I’m not being cute, I’m not speaking figuratively; I mean a literal headache of the kind that requires aspirin or caffeine or trepanation. That’s what I’ve experienced at least twice in the past year, when attempting to explain to people why Homeopathy is bullshit.
And what was so traumatic about these conversations that they caused me physical pain?
They didn’t even know what the word Homeopathy actually means.
What is Homeopathy?
For starters, and the most concerning facet of this issue, Homeopathy is a billion dollar industry. In 2007, which was the last year the federal government tracked data for it, as much as $2.9 billion spent on homeopathic products.
Homeopathy is based on the ideas that water has memory and that the more you dilute a substance, the stronger it gets; both of which fly in the face of basic chemistry, neither of which has any convincing evidence to support it. Many homeopathic products do not have any significant quantity of their own active ingredients. And those ingredients themselves are based on nonsense, because they are selected on the principle that “like cures like”, which is tantamount to saying that a punch to the head will cure a black eye.
What do Homeopathy supporters think “Homeopathy” means?
That’s the catch. Explaining the principles of homeopathy will often get you a blank stare –because its supporters are often completely unaware of them.
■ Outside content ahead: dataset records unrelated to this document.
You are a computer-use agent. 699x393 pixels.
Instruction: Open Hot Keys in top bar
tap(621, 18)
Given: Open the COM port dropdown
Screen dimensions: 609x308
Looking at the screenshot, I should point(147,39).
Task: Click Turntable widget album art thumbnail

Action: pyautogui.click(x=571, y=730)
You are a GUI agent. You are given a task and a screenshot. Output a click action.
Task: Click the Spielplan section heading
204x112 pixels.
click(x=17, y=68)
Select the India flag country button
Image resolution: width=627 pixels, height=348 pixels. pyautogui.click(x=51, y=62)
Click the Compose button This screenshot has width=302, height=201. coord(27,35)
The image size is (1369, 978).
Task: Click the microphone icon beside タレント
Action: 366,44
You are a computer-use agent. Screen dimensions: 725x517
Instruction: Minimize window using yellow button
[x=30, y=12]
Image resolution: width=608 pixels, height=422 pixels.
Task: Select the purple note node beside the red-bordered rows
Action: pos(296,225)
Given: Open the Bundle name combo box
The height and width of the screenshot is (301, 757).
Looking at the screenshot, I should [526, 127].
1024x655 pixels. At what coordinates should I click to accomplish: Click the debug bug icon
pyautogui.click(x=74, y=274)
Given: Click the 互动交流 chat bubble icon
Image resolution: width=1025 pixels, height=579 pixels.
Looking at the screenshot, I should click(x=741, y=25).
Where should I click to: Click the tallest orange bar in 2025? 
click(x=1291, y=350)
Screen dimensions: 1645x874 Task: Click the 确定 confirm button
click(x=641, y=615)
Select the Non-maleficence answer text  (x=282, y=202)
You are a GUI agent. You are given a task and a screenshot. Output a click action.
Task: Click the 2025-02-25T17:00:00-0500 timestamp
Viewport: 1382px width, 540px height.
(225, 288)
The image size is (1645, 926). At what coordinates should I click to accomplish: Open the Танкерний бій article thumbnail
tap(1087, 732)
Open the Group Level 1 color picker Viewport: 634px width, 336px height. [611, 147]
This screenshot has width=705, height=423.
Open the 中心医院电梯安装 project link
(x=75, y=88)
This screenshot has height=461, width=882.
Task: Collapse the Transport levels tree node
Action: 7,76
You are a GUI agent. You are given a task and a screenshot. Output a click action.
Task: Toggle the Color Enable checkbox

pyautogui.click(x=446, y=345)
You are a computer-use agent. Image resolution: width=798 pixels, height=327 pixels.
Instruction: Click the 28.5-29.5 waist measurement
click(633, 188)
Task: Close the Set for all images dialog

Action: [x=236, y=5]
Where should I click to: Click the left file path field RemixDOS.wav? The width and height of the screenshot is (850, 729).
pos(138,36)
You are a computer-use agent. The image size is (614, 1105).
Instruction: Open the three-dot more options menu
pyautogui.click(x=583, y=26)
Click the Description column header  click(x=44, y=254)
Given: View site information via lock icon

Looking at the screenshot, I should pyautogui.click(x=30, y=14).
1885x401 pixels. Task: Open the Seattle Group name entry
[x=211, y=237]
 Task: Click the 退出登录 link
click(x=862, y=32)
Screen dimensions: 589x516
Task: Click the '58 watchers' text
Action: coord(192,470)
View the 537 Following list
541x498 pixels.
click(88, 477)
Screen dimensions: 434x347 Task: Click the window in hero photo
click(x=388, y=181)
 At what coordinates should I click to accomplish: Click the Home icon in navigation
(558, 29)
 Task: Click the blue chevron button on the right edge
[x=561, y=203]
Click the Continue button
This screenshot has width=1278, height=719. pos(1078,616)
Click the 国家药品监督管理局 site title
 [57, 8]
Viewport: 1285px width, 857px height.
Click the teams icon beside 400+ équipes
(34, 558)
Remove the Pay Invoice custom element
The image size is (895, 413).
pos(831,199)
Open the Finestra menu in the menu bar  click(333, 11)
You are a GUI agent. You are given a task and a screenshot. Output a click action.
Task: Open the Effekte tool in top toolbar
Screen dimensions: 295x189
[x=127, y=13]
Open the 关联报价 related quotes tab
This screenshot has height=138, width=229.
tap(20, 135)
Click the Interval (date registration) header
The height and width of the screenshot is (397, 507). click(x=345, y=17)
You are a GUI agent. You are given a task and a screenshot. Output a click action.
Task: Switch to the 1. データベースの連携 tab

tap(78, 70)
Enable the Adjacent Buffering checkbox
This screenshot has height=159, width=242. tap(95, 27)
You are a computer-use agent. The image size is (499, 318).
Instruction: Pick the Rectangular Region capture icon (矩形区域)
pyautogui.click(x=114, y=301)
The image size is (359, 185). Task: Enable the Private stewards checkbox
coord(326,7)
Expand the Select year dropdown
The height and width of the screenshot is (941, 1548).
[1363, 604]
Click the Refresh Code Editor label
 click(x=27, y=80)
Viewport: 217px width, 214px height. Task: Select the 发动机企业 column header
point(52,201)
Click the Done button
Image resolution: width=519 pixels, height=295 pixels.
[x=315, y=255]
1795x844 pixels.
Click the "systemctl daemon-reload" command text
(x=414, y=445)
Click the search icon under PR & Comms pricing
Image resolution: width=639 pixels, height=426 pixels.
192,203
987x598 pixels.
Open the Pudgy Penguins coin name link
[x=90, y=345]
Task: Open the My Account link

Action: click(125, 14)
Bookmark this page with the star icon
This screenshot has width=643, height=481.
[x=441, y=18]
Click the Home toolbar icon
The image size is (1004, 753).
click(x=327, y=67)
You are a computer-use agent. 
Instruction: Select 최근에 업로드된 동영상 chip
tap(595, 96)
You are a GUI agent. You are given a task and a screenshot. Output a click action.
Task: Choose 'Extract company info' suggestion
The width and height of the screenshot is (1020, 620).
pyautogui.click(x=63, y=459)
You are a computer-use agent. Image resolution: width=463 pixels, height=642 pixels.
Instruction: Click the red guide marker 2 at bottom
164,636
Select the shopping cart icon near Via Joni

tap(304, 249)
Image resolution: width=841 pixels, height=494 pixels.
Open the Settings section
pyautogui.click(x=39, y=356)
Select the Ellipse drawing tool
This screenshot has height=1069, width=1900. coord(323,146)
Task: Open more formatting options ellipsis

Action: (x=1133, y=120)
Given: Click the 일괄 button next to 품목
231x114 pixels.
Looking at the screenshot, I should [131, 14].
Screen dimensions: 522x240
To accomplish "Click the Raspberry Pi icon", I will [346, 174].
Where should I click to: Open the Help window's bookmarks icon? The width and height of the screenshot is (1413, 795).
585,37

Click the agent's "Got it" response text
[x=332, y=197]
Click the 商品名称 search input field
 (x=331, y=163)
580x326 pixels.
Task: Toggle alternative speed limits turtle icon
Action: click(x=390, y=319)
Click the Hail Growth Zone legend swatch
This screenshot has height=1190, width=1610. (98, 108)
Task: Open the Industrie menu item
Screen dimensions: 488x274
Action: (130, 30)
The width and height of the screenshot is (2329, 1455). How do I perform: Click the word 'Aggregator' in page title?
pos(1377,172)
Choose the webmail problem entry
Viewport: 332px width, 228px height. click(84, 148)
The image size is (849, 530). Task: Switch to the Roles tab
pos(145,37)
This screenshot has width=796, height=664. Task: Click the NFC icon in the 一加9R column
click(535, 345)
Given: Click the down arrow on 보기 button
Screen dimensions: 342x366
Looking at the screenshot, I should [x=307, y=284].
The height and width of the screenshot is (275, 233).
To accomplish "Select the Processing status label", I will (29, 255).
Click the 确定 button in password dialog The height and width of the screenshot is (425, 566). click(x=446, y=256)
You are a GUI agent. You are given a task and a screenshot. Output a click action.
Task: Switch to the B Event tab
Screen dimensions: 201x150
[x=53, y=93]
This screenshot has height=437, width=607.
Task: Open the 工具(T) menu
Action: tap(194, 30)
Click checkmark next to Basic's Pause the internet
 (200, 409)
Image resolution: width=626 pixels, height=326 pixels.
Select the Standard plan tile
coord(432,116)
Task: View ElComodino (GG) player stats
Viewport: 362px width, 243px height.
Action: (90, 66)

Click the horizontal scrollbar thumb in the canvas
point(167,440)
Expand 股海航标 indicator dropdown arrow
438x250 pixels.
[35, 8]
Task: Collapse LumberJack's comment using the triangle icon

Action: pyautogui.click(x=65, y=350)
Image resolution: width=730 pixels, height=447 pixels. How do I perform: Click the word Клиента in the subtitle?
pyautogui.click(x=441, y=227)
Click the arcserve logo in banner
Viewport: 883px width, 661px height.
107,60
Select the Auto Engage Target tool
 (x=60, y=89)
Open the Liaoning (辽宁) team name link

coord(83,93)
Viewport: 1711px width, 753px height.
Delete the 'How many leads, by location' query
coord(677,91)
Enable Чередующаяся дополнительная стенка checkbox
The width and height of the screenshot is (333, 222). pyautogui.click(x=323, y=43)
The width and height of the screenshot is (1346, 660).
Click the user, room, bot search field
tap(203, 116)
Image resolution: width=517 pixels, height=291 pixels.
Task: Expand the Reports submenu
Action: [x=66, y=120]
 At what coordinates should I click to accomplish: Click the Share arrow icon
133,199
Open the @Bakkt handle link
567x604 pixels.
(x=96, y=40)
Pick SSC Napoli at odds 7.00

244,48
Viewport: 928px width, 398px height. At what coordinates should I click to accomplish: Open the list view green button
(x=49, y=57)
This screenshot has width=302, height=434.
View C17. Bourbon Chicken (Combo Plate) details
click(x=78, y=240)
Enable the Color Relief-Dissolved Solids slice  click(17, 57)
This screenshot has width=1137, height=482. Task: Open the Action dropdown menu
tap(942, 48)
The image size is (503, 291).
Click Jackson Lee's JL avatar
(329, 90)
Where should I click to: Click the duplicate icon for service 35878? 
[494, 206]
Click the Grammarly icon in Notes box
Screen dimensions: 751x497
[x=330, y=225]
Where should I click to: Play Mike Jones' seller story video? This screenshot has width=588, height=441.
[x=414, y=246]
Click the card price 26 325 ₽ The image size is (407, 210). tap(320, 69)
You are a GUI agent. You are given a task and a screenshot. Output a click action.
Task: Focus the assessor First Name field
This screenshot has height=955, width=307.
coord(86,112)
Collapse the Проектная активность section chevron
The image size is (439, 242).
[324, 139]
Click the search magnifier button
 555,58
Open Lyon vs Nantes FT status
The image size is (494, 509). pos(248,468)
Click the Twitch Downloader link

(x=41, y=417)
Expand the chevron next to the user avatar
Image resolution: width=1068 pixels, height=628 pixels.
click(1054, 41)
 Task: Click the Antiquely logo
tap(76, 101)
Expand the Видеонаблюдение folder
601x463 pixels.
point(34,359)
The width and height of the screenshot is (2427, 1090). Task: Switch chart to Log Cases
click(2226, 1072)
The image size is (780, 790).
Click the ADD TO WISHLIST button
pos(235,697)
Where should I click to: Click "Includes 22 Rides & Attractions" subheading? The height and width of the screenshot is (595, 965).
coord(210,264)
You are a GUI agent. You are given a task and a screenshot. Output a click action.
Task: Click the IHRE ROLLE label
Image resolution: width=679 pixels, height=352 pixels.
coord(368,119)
Instead, they confuse the term with Holistic – an approach to medicine that treats the person as a whole, or Naturopathic – the branch of pseudoscience under which homeopathy falls, but also includes herbal folk remedies. The fraudulent marketing is so strong for Homeopathy that the word itself, in the minds of some, carries credibility as an alternative form of medicine. Unfortunately, for Homeopaths and Naturopaths and the scientifically ignorant in general, the adage applies: “alternative medicine that actually works, is called medicine“.
The good news
Recently, the Federal Trade Commission has stepped in where the Food and Drug Administration has failed to act, issuing new requirements for homeopathic products, which include the need to carry a statement to the effect that there is no scientific evidence to support the claims that homeopathy works.
Whether this will make any difference in the amount of these products sold each year is dubious, especially given that people don’t bother trying to understand the pseudoscience, let alone actual science, behind them.